=== PROBLEM STATEMENT ===
Retype the lines of data starting at the line that contains "Viewport: 1920px width, 1080px height." and ending at the line that contains "point(648,111)", with both of those lines included.

══════════

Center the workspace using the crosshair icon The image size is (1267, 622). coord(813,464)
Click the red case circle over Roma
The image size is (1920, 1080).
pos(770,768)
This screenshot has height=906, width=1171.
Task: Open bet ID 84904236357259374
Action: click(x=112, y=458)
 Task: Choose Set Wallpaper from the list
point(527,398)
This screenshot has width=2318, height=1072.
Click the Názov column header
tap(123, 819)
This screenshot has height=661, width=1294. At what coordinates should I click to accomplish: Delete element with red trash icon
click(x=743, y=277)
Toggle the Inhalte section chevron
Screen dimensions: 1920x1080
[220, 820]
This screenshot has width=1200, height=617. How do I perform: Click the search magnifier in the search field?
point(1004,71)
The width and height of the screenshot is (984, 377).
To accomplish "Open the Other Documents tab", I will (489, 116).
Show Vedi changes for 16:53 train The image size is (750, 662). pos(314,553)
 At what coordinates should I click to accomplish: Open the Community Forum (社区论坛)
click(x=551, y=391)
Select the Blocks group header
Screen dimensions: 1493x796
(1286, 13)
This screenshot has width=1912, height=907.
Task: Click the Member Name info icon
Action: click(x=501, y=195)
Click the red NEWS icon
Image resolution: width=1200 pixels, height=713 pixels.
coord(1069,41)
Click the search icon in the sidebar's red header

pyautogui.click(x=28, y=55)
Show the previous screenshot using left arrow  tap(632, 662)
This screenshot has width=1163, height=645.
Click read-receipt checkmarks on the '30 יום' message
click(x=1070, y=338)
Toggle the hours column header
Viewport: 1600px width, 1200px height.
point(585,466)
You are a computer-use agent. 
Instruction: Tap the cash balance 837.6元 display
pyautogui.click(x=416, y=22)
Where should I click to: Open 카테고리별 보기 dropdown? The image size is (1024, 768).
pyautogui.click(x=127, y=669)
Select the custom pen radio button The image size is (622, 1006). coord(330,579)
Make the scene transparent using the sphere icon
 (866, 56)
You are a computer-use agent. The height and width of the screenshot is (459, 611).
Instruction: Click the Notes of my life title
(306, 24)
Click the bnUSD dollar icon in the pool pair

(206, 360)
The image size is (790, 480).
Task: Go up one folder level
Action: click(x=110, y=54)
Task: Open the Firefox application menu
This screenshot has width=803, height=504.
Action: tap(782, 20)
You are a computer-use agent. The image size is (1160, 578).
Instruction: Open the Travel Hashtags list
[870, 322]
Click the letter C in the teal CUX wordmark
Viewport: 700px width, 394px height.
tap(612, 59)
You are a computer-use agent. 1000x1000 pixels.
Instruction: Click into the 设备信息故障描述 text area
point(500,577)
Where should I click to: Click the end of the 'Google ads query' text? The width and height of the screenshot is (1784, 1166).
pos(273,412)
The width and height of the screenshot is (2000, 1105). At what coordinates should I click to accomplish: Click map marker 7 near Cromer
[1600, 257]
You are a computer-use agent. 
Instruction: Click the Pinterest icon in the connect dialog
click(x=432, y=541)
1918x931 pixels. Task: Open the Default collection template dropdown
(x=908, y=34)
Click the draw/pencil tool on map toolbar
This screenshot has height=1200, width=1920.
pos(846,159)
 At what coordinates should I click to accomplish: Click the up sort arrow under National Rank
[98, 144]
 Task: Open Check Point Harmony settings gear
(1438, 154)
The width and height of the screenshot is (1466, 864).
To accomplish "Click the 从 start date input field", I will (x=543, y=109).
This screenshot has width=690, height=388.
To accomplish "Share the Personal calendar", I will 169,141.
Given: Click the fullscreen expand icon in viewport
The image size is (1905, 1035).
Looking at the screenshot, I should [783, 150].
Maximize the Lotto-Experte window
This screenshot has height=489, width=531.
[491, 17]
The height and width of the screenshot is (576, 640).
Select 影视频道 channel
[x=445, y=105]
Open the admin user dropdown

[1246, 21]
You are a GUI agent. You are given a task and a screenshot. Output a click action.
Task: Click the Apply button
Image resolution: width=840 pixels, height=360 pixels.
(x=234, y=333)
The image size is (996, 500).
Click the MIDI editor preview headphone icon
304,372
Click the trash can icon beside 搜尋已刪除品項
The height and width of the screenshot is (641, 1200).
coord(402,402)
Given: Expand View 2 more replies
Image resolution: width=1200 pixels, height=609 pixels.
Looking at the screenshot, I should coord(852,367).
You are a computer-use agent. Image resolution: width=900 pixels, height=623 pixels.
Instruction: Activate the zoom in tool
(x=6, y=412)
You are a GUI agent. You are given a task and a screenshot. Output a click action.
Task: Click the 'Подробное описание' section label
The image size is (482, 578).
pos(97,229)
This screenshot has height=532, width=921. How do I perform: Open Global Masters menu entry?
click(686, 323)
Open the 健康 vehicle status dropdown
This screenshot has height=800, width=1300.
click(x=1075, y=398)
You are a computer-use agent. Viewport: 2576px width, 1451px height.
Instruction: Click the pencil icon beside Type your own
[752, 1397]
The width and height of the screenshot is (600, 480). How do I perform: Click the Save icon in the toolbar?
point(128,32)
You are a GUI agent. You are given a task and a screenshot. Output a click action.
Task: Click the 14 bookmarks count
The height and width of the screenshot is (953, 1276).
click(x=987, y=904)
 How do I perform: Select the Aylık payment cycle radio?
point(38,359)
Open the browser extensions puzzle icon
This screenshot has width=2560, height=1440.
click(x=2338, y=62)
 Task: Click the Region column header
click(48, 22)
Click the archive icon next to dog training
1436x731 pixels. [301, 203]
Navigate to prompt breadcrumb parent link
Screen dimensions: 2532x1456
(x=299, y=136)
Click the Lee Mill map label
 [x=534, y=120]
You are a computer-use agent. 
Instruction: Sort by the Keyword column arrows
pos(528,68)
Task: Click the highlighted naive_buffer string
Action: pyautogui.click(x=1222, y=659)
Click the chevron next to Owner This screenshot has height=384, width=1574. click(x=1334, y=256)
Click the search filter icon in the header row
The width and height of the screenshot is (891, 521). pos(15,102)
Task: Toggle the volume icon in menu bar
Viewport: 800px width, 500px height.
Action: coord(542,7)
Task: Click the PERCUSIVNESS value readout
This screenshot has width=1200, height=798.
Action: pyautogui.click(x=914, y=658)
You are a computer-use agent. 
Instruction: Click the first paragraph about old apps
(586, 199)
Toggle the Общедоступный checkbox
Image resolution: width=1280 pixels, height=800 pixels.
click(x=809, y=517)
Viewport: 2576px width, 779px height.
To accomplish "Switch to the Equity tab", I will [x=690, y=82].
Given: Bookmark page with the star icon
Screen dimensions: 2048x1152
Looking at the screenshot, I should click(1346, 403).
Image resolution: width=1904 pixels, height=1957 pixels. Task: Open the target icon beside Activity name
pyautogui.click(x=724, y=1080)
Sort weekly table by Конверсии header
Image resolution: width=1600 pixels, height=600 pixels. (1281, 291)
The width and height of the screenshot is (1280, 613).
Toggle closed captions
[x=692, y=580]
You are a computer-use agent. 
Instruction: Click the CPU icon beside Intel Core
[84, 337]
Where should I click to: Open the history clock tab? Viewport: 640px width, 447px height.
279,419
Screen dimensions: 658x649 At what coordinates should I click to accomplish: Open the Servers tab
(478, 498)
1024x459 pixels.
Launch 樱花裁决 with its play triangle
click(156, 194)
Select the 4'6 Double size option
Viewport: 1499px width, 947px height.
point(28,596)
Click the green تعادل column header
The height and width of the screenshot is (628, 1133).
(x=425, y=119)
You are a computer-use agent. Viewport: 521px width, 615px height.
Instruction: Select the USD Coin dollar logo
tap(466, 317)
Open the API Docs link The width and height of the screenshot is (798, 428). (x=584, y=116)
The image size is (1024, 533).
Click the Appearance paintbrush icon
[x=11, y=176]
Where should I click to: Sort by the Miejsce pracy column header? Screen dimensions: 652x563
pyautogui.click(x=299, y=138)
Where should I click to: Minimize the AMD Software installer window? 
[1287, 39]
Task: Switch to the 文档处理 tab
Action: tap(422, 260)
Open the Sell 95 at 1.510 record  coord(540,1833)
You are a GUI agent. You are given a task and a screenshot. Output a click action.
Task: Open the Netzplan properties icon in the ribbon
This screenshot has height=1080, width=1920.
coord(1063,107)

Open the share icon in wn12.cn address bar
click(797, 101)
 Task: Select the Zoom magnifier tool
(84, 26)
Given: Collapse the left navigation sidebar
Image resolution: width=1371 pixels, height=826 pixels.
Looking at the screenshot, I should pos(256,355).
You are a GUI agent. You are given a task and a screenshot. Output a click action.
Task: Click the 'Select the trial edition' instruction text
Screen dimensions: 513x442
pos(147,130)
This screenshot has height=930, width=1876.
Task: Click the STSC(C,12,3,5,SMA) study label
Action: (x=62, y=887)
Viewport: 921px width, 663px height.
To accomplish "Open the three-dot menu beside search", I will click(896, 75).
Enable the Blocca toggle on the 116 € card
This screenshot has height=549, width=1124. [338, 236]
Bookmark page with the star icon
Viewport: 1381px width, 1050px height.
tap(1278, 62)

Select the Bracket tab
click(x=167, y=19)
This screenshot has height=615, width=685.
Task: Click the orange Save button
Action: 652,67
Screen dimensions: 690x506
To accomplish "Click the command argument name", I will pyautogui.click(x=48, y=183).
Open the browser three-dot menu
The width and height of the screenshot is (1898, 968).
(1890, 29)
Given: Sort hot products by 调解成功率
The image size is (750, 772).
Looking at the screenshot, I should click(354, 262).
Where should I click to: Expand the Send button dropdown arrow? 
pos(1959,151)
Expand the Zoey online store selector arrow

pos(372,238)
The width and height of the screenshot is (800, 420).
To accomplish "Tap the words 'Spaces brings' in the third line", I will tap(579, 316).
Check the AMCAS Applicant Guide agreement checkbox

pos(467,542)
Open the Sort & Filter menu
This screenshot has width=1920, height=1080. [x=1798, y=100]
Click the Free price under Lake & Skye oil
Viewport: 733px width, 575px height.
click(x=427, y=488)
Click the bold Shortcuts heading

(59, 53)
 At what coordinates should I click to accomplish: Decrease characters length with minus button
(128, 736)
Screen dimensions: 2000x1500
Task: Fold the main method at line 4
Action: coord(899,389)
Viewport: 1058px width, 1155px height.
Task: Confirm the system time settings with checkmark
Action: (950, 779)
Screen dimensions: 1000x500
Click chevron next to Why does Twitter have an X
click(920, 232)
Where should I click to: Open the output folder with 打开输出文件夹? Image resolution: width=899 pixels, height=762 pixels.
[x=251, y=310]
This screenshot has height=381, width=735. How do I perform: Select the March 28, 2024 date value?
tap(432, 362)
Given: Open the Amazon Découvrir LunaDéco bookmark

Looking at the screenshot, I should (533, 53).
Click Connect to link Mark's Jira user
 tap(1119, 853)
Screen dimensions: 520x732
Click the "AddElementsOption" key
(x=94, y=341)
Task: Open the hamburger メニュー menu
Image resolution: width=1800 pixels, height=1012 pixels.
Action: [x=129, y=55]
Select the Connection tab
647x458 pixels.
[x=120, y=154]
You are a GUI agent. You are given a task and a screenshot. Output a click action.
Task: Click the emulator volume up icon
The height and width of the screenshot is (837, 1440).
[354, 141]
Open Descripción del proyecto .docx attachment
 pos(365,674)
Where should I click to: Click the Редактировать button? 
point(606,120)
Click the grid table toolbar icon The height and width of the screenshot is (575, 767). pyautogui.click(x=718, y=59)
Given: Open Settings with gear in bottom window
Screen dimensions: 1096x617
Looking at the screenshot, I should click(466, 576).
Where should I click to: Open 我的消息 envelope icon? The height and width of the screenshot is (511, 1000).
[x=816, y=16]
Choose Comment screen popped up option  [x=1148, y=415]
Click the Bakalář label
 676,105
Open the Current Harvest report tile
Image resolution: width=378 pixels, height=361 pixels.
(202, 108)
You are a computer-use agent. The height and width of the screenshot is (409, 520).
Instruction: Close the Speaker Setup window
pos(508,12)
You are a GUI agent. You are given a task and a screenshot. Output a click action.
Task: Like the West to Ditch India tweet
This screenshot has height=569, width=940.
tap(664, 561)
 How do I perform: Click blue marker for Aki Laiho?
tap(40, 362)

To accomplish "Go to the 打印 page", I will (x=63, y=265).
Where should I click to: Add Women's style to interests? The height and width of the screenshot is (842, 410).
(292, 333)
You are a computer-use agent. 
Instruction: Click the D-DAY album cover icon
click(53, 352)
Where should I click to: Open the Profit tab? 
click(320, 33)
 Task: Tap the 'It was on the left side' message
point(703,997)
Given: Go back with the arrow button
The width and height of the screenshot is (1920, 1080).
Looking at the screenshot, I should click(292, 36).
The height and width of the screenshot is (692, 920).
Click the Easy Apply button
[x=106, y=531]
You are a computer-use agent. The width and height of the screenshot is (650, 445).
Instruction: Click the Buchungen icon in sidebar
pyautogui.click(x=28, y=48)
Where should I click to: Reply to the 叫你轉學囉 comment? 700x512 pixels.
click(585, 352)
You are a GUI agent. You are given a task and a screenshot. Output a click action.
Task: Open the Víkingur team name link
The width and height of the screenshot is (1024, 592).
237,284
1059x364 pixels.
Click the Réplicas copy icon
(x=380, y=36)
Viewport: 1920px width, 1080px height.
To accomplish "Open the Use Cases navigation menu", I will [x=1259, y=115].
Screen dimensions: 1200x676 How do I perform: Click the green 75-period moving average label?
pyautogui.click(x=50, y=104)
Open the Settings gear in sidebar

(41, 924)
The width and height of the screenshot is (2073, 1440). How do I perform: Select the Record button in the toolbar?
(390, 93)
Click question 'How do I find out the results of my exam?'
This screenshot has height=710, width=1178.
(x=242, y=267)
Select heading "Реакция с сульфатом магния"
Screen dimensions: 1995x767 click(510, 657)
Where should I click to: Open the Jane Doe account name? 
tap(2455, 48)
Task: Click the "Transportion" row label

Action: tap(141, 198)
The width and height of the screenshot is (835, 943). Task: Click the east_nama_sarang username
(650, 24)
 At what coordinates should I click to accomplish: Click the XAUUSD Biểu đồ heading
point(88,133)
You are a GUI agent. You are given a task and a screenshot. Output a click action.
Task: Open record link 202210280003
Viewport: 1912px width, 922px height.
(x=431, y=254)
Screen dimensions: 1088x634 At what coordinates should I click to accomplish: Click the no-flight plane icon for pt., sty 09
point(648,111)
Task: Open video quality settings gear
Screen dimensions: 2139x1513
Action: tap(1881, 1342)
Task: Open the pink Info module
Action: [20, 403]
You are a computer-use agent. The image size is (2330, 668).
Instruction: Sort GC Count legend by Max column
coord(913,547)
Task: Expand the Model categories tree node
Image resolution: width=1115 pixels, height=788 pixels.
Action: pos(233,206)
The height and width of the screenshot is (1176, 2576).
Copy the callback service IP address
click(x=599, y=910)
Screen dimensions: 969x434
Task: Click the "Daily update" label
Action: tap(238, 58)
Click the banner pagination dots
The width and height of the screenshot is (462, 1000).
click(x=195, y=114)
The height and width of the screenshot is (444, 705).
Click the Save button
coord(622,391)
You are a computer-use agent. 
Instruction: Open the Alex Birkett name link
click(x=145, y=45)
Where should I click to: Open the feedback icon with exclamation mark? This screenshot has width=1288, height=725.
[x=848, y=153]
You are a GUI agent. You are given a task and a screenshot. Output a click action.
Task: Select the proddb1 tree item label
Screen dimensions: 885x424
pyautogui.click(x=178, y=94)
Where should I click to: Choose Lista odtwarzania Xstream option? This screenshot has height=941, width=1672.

══════════

=== TASK RESPONSE ===
Viewport: 1920px width, 1080px height.
To accomplish "Open the Use Cases navigation menu", I will [x=1259, y=115].
Screen dimensions: 1200x676 How do I perform: Click the green 75-period moving average label?
pyautogui.click(x=50, y=104)
Open the Settings gear in sidebar

(41, 924)
The width and height of the screenshot is (2073, 1440). How do I perform: Select the Record button in the toolbar?
(390, 93)
Click question 'How do I find out the results of my exam?'
This screenshot has height=710, width=1178.
(x=242, y=267)
Select heading "Реакция с сульфатом магния"
Screen dimensions: 1995x767 click(510, 657)
Where should I click to: Open the Jane Doe account name? 
tap(2455, 48)
Task: Click the "Transportion" row label

Action: tap(141, 198)
The width and height of the screenshot is (835, 943). Task: Click the east_nama_sarang username
(650, 24)
 At what coordinates should I click to accomplish: Click the XAUUSD Biểu đồ heading
point(88,133)
You are a GUI agent. You are given a task and a screenshot. Output a click action.
Task: Open record link 202210280003
Viewport: 1912px width, 922px height.
(x=431, y=254)
Screen dimensions: 1088x634 At what coordinates should I click to accomplish: Click the no-flight plane icon for pt., sty 09
point(648,111)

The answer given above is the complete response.